- TO DO
From the first line through the one containing "The image size is (1456, 819).", restate the listing word for word, and give no other lines.

╔══

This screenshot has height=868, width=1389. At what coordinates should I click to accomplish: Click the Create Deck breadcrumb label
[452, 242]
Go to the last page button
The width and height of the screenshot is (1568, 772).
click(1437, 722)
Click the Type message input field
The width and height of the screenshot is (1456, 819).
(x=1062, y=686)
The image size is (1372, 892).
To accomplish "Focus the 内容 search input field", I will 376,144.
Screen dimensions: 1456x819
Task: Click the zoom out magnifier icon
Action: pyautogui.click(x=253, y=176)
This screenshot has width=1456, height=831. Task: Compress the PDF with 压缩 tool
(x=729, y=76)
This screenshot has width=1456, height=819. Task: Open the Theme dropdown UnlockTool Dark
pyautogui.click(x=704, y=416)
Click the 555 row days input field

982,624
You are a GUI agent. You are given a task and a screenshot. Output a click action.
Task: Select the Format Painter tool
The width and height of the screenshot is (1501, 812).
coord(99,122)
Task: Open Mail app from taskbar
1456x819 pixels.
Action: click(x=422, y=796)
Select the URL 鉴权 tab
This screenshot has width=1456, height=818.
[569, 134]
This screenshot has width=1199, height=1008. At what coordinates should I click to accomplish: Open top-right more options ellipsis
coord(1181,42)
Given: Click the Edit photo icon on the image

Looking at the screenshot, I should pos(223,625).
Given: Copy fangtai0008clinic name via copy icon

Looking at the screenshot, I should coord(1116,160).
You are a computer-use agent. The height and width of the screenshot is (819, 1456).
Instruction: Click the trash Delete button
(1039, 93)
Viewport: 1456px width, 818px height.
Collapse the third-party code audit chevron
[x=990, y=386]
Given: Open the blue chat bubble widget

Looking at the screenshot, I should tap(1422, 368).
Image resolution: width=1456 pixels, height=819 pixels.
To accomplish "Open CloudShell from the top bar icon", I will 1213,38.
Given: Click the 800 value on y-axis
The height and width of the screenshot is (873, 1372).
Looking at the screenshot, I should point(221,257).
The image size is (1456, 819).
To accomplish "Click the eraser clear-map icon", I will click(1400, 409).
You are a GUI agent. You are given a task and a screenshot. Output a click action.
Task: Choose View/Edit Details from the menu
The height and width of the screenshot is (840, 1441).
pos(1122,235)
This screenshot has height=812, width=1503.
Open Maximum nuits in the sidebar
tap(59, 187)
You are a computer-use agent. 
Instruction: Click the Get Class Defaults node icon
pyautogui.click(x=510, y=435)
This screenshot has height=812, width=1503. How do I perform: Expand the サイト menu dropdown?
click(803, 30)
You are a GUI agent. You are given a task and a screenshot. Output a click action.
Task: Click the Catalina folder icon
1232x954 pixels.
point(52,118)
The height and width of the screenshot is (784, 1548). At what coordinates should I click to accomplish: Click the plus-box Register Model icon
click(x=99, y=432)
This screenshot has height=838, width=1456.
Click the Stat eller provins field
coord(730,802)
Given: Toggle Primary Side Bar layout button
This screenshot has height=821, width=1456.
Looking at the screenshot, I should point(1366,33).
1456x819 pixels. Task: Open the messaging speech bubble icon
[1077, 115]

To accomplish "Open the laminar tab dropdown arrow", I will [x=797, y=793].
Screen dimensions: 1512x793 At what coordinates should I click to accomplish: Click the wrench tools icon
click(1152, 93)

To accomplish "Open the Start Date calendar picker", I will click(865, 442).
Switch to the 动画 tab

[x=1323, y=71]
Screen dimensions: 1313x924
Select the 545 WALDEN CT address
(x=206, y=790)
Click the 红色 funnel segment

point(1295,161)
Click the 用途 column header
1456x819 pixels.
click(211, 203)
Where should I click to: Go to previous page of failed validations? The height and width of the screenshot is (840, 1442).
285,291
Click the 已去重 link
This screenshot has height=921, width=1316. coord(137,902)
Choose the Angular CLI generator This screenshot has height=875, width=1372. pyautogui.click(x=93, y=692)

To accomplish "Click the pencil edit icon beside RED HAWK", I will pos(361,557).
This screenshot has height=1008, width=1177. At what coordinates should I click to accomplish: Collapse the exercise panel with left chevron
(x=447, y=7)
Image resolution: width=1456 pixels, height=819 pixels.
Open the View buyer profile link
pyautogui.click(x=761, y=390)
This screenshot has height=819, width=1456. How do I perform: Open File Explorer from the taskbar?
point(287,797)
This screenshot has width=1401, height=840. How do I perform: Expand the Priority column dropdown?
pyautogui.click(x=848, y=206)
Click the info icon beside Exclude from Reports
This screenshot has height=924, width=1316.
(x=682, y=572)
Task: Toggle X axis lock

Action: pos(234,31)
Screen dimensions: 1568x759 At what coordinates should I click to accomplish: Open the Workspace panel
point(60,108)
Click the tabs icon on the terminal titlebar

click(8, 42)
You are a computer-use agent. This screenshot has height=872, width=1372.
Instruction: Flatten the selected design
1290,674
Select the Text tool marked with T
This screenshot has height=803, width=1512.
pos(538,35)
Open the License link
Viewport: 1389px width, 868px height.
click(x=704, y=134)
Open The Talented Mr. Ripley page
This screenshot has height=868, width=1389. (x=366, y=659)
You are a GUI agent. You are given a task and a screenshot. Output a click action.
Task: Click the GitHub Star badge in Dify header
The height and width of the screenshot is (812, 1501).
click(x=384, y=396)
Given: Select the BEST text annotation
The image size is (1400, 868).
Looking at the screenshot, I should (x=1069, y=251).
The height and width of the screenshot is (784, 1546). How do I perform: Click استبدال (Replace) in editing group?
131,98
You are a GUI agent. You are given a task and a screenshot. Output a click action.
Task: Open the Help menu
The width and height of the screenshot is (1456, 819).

╚══

- TASK RESULT
This screenshot has height=868, width=1389. At what coordinates should I click to accomplish: Click the Create Deck breadcrumb label
[452, 242]
Go to the last page button
The width and height of the screenshot is (1568, 772).
click(1437, 722)
Click the Type message input field
The width and height of the screenshot is (1456, 819).
(x=1062, y=686)
The image size is (1372, 892).
To accomplish "Focus the 内容 search input field", I will 376,144.
Screen dimensions: 1456x819
Task: Click the zoom out magnifier icon
Action: pyautogui.click(x=253, y=176)
This screenshot has width=1456, height=831. Task: Compress the PDF with 压缩 tool
(x=729, y=76)
This screenshot has width=1456, height=819. Task: Open the Theme dropdown UnlockTool Dark
pyautogui.click(x=704, y=416)
Click the 555 row days input field

982,624
You are a GUI agent. You are given a task and a screenshot. Output a click action.
Task: Select the Format Painter tool
The width and height of the screenshot is (1501, 812).
coord(99,122)
Task: Open Mail app from taskbar
1456x819 pixels.
Action: click(x=422, y=796)
Select the URL 鉴权 tab
This screenshot has width=1456, height=818.
[569, 134]
This screenshot has width=1199, height=1008. At what coordinates should I click to accomplish: Open top-right more options ellipsis
coord(1181,42)
Given: Click the Edit photo icon on the image

Looking at the screenshot, I should pos(223,625).
Given: Copy fangtai0008clinic name via copy icon

Looking at the screenshot, I should coord(1116,160).
You are a computer-use agent. The height and width of the screenshot is (819, 1456).
Instruction: Click the trash Delete button
(1039, 93)
Viewport: 1456px width, 818px height.
Collapse the third-party code audit chevron
[x=990, y=386]
Given: Open the blue chat bubble widget

Looking at the screenshot, I should tap(1422, 368).
Image resolution: width=1456 pixels, height=819 pixels.
To accomplish "Open CloudShell from the top bar icon", I will 1213,38.
Given: Click the 800 value on y-axis
The height and width of the screenshot is (873, 1372).
Looking at the screenshot, I should point(221,257).
The image size is (1456, 819).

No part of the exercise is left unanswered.